PROBLEM TO WORK ON:
Could you restate word for word the lines running from the one with "Where should I" to the end of the data, both ends included, but without pictures?

(Collected data entries)
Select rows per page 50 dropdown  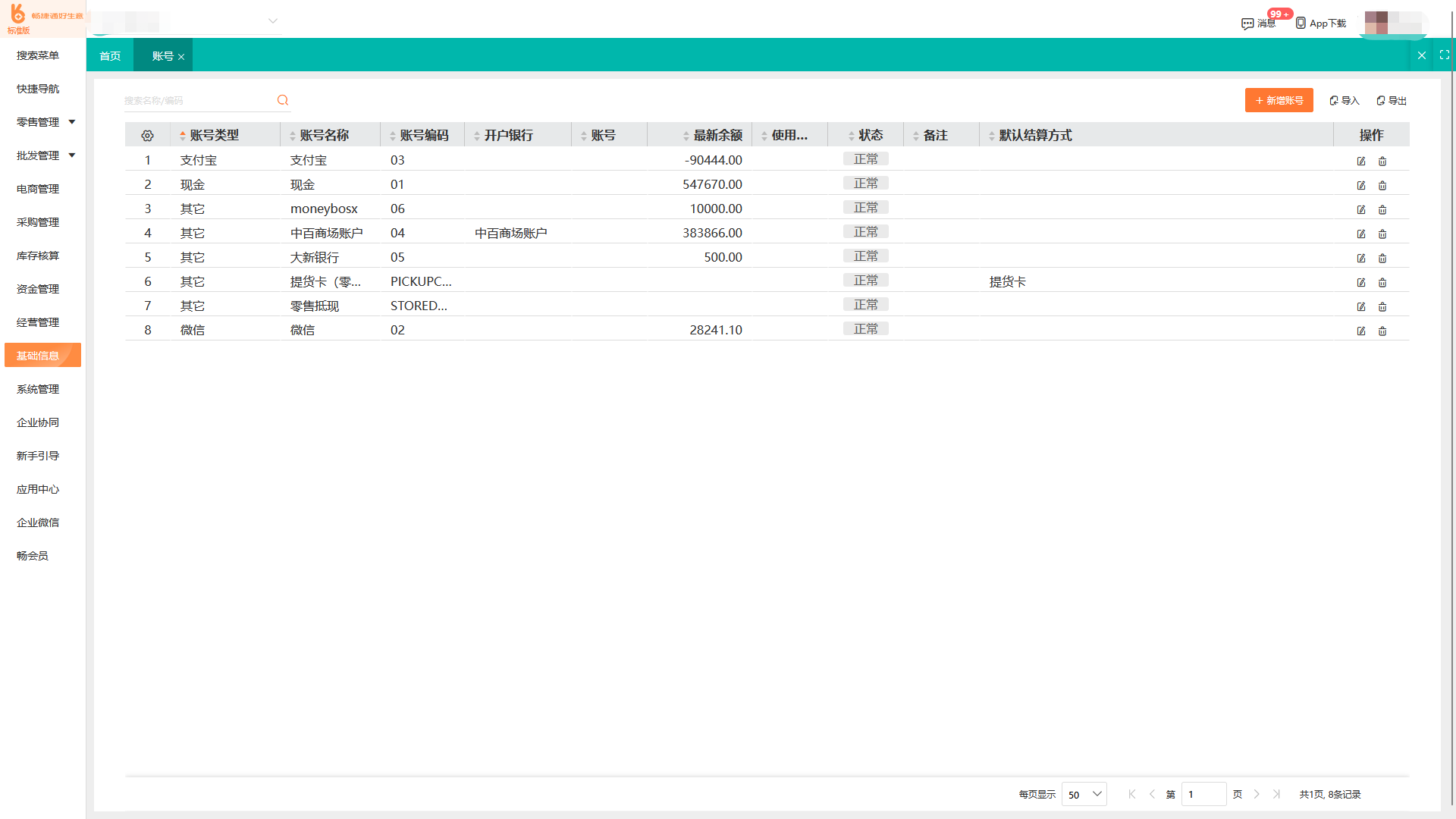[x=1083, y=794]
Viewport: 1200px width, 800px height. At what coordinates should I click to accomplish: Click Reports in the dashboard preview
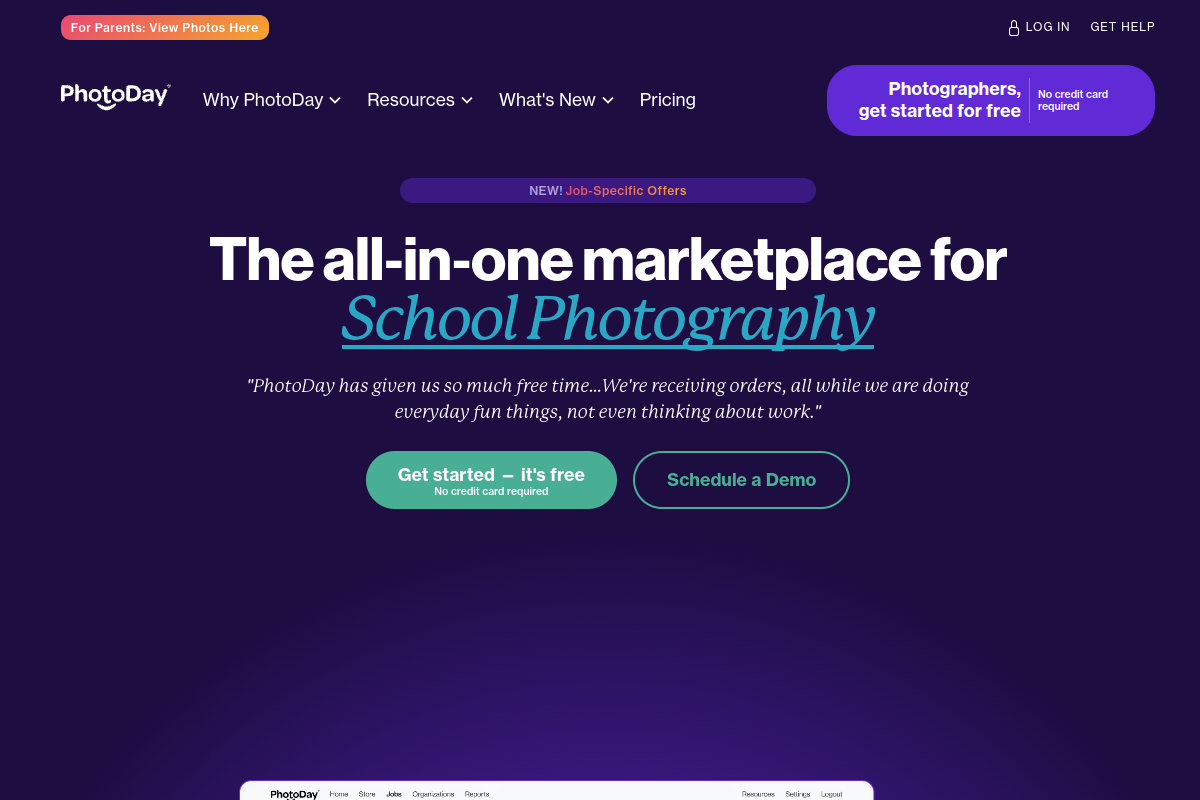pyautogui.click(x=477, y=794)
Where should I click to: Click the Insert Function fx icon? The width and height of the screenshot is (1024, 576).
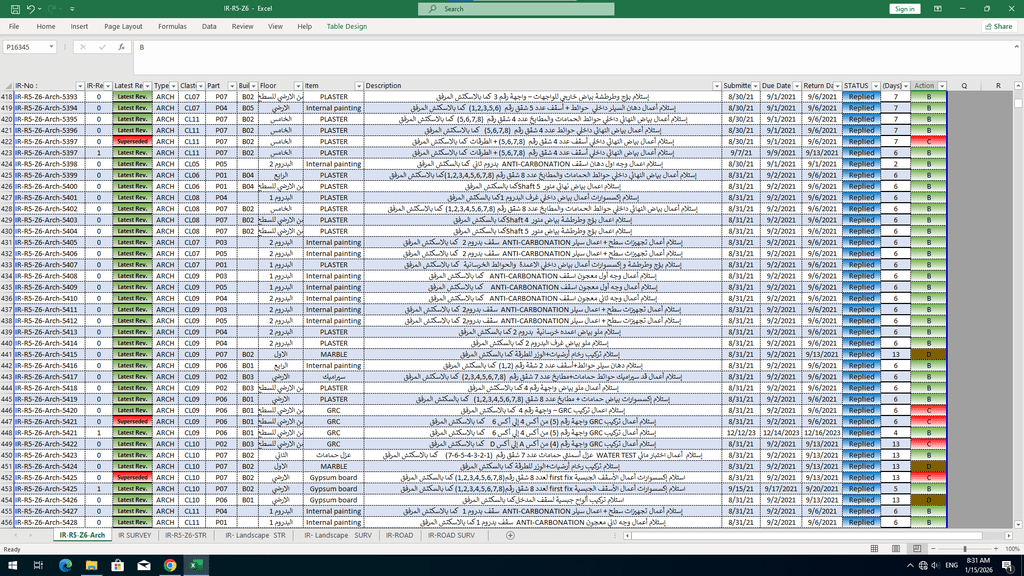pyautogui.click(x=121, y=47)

FINAL ANSWER:
Where should I click to: Click the Insert Function fx icon? The width and height of the screenshot is (1024, 576).
pyautogui.click(x=121, y=47)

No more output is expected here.